Given problem A:
Extract the full review of the book on Neoliberalism word for word.
Given problem B:
Copy verbatim everything in the listing from the line containing "This screenshot has height=1280, width=866." down to the line containing "[x=121, y=195]", including both of those lines.

If you know very little about Neo-liberalism, this clearly-written book will give you a broad overview of the movement's historical arc. However, based on the hype, I was expecting some original, insightful analysis. Instead, this reads like an extended New York Times piece. Certain subjects are more or less off limits; most notably, investigating rampant upper-class corruption, white-collar crime, surveillance, propaganda, election interference, and the imperialism on which Neoliberalism is founded.

As a result, the book reads more like a history of the propaganda used to sell Neoliberalism, but presented as though it were actual history, as though it's purveyors actually believed the half-truths and outright lies by which they engineered public assent. In the author's telling, the promoters of Neoliberalism believed in trickle-down economics, believed that deregulation would lift as boats, believed that monopolies, a casino economy, tax breaks for the rich, precarious workers, and the minting of multi-billionaires was what America needed to recover from the quasi-communist harm done by the New Deal.

Material to process:

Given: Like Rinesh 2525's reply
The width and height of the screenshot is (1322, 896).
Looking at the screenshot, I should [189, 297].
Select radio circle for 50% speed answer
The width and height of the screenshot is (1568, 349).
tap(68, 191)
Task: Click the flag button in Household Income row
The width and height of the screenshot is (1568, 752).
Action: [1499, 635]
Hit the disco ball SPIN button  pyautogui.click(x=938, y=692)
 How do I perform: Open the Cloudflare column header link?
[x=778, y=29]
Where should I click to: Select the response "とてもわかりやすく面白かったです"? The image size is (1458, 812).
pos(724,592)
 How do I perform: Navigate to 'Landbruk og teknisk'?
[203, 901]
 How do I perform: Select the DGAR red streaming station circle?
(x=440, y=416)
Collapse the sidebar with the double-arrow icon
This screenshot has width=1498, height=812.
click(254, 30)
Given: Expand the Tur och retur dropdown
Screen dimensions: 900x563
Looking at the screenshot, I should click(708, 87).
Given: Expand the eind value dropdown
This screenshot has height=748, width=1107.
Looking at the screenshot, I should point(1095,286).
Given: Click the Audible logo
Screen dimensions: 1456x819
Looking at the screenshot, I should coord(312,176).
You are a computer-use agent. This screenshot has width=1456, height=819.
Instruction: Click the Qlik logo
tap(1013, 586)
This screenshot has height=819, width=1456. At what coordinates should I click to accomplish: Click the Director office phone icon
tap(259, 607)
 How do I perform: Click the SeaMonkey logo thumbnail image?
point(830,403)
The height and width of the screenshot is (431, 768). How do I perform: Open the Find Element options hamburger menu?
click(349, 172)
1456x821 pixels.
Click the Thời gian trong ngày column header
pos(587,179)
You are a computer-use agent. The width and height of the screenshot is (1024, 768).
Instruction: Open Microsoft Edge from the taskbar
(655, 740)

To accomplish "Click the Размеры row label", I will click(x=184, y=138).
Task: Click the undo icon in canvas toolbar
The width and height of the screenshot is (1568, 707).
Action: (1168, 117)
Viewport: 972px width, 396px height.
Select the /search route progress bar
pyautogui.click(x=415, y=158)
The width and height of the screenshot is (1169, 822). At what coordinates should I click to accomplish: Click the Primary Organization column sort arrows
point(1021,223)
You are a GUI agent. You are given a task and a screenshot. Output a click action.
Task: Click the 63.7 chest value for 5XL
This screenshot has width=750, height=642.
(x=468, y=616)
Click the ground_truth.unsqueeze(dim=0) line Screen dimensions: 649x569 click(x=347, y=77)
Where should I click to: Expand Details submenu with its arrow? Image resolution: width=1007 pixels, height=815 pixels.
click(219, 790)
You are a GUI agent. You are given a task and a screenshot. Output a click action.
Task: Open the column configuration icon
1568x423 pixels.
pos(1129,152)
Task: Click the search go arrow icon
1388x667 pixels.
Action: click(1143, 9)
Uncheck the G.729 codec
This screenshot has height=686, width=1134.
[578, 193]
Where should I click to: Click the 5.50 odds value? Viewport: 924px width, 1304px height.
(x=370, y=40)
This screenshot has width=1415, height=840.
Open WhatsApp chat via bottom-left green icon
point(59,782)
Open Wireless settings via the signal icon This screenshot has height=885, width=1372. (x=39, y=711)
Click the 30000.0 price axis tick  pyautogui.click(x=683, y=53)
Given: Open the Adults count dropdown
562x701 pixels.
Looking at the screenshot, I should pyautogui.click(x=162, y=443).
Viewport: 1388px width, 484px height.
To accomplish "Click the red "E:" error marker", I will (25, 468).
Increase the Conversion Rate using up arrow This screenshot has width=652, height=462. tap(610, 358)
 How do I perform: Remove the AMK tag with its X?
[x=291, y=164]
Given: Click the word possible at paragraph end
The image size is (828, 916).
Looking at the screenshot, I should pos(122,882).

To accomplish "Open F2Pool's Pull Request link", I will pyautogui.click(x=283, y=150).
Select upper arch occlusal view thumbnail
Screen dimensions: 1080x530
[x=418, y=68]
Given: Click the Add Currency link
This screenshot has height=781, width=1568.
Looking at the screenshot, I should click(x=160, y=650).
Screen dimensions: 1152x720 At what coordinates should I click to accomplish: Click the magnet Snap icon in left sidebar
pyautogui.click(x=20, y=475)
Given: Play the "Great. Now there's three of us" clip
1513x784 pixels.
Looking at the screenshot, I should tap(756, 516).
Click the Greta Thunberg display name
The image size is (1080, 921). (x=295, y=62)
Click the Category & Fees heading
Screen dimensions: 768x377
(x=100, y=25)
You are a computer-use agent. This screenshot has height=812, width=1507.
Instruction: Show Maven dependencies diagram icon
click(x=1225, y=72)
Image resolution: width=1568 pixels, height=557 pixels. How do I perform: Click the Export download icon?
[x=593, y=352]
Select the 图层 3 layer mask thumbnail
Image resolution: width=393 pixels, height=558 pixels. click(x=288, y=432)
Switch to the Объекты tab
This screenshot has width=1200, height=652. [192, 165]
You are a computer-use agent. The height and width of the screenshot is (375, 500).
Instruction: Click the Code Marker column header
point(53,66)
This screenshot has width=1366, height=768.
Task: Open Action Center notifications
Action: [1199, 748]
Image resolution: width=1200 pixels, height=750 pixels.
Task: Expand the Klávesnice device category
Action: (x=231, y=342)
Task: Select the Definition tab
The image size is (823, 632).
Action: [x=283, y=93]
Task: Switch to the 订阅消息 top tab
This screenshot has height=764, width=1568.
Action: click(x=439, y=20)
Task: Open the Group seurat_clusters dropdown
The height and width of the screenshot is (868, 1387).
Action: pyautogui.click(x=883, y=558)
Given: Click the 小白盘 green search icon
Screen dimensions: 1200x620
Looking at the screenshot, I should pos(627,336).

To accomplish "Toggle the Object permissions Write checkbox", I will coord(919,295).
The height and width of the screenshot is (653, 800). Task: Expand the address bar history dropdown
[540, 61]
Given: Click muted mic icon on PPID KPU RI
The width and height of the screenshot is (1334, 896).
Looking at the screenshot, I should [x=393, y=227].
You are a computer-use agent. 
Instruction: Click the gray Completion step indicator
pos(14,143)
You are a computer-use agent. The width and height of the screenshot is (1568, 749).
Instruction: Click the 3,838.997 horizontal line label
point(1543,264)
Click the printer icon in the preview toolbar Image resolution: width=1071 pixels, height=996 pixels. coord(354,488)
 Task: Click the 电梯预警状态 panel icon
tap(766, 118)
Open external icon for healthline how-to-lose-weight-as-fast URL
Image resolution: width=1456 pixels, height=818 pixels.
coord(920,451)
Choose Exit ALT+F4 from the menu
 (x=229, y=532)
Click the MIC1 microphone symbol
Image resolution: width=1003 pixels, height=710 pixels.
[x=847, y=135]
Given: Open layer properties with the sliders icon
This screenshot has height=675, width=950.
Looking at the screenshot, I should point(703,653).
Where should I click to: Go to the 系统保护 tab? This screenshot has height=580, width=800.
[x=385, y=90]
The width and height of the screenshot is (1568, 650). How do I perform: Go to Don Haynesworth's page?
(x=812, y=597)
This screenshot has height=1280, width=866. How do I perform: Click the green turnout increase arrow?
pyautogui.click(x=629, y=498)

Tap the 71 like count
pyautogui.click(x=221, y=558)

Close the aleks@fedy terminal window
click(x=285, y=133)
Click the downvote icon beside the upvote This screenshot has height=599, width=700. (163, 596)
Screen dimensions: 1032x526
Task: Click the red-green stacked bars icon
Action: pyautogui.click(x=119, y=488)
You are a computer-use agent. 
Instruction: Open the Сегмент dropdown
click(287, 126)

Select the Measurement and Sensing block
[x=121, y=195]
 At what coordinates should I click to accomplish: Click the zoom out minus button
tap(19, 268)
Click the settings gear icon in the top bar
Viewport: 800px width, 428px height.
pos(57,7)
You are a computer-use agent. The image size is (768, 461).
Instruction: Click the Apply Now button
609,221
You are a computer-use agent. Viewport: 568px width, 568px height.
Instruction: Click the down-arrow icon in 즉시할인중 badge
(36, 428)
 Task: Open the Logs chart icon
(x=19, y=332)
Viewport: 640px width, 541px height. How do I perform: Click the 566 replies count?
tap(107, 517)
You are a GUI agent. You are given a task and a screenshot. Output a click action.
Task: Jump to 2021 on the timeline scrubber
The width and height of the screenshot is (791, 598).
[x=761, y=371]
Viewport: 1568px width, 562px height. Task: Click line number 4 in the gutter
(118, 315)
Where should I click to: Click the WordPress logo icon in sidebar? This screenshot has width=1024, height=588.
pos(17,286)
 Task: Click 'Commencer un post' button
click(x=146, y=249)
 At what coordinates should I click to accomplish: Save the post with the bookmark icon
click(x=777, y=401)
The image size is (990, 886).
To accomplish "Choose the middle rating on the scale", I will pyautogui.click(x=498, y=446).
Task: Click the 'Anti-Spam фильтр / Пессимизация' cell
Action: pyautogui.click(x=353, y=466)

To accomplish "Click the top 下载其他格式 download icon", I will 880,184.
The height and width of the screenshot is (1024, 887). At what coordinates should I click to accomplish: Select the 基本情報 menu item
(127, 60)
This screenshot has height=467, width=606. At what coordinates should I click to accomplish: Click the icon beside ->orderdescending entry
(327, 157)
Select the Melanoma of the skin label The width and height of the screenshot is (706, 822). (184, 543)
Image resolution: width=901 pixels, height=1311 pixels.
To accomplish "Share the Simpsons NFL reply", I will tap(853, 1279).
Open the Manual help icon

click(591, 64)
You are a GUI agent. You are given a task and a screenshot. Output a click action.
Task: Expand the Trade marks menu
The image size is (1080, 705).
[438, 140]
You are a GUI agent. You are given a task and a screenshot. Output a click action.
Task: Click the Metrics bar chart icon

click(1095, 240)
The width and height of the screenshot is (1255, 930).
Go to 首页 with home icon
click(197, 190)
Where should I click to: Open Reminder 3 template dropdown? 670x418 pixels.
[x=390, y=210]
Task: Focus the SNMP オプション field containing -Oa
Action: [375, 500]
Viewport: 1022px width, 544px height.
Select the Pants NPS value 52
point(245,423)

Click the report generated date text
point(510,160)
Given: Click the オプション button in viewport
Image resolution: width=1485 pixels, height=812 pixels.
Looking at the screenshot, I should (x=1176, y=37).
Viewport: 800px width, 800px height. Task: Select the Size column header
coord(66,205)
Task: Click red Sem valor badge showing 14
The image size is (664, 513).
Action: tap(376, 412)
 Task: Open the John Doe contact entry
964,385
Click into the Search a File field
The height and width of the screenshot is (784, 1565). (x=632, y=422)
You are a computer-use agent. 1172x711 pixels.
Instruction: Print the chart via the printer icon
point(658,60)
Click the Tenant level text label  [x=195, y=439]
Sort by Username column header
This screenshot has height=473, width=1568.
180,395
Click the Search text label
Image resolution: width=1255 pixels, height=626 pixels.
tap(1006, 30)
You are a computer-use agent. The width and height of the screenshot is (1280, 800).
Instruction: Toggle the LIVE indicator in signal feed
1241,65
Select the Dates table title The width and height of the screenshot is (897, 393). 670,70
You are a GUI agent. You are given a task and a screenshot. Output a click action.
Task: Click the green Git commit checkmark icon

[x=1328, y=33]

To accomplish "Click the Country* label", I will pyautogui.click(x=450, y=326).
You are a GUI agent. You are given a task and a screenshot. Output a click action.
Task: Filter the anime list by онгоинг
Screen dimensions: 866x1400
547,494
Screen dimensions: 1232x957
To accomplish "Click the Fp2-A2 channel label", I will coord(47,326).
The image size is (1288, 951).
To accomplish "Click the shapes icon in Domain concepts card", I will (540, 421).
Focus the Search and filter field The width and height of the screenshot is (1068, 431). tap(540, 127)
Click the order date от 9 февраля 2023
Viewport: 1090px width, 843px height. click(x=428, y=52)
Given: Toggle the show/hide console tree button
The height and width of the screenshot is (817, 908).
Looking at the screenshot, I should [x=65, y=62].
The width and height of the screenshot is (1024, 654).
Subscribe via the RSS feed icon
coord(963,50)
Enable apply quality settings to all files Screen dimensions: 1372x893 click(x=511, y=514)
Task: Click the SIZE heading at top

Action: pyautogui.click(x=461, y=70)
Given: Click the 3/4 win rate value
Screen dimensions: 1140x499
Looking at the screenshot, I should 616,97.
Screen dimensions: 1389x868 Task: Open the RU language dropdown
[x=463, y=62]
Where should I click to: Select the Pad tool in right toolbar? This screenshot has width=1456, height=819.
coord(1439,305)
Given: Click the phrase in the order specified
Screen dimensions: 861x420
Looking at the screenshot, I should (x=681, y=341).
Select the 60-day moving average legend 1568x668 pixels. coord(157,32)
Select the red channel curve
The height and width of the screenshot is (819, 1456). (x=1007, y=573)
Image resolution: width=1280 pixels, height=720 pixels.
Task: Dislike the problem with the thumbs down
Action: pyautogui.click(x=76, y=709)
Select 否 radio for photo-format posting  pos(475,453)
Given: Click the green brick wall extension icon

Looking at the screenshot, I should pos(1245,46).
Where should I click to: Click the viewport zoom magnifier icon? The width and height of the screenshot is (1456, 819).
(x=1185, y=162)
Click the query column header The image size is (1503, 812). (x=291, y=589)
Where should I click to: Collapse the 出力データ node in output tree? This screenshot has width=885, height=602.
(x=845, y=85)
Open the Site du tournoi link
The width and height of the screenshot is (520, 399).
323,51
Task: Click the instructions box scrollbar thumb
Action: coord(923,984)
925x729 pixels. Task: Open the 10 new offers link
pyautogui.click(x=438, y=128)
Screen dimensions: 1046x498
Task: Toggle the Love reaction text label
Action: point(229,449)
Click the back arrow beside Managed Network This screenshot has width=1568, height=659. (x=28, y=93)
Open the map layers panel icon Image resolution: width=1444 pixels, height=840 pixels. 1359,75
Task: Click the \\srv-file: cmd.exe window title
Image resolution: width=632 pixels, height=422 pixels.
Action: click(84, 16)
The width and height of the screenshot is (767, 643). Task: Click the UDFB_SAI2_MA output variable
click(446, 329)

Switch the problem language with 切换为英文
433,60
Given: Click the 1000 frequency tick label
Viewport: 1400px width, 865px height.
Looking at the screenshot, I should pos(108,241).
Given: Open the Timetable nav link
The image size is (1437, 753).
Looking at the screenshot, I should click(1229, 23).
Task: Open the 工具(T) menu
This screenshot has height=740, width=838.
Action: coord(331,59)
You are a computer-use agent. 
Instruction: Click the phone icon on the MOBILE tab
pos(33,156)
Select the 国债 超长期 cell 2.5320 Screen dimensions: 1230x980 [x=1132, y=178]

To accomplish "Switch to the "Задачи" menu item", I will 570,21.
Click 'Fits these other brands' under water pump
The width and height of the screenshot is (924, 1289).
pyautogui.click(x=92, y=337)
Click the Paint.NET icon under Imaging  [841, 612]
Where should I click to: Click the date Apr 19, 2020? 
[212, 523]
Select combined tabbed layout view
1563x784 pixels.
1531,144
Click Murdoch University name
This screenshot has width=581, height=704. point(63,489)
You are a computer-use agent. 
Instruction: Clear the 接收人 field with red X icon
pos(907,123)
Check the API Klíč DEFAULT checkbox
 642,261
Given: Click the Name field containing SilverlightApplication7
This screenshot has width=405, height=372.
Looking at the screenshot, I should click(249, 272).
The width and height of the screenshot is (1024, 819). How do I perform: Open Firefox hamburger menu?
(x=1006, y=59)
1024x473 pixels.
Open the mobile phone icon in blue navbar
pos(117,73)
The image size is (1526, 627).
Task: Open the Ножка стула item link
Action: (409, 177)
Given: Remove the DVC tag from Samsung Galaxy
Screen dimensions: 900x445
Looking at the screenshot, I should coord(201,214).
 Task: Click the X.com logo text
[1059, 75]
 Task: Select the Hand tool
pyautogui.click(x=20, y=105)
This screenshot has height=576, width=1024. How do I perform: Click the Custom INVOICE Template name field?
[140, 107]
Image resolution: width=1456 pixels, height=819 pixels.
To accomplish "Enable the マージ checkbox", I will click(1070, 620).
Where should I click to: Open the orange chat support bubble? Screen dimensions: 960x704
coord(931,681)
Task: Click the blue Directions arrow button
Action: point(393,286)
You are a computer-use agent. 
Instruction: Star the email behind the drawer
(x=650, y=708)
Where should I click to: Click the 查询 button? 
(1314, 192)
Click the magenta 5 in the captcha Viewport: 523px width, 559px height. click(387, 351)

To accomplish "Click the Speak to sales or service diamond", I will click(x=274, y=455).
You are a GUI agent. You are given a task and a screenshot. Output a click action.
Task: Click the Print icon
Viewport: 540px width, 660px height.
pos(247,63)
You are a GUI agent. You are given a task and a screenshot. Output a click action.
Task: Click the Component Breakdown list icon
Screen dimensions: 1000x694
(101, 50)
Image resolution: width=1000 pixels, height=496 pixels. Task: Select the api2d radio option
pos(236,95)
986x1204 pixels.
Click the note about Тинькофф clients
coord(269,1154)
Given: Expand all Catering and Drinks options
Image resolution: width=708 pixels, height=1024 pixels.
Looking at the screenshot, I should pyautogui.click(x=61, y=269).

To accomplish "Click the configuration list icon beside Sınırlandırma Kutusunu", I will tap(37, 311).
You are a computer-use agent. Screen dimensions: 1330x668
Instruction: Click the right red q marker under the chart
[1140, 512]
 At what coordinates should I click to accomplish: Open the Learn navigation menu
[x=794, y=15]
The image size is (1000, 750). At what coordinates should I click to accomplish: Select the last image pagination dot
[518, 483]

Exercise output A:
If you know very little about Neo-liberalism, this clearly-written book will give you a broad overview of the movement's historical arc. However, based on the hype, I was expecting some original, insightful analysis. Instead, this reads like an extended New York Times piece. Certain subjects are more or less off limits; most notably, investigating rampant upper-class corruption, white-collar crime, surveillance, propaganda, election interference, and the imperialism on which Neoliberalism is founded.

As a result, the book reads more like a history of the propaganda used to sell Neoliberalism, but presented as though it were actual history, as though it's purveyors actually believed the half-truths and outright lies by which they engineered public assent. In the author's telling, the promoters of Neoliberalism believed in trickle-down economics, believed that deregulation would lift as boats, believed that monopolies, a casino economy, tax breaks for the rich, precarious workers, and the minting of multi-billionaires was what America needed to recover from the quasi-communist harm done by the New Deal.

Exercise output B:
This screenshot has height=1280, width=866. How do I perform: Click the green turnout increase arrow?
pyautogui.click(x=629, y=498)

Tap the 71 like count
pyautogui.click(x=221, y=558)

Close the aleks@fedy terminal window
click(x=285, y=133)
Click the downvote icon beside the upvote This screenshot has height=599, width=700. (163, 596)
Screen dimensions: 1032x526
Task: Click the red-green stacked bars icon
Action: pyautogui.click(x=119, y=488)
You are a computer-use agent. 
Instruction: Open the Сегмент dropdown
click(287, 126)

Select the Measurement and Sensing block
[x=121, y=195]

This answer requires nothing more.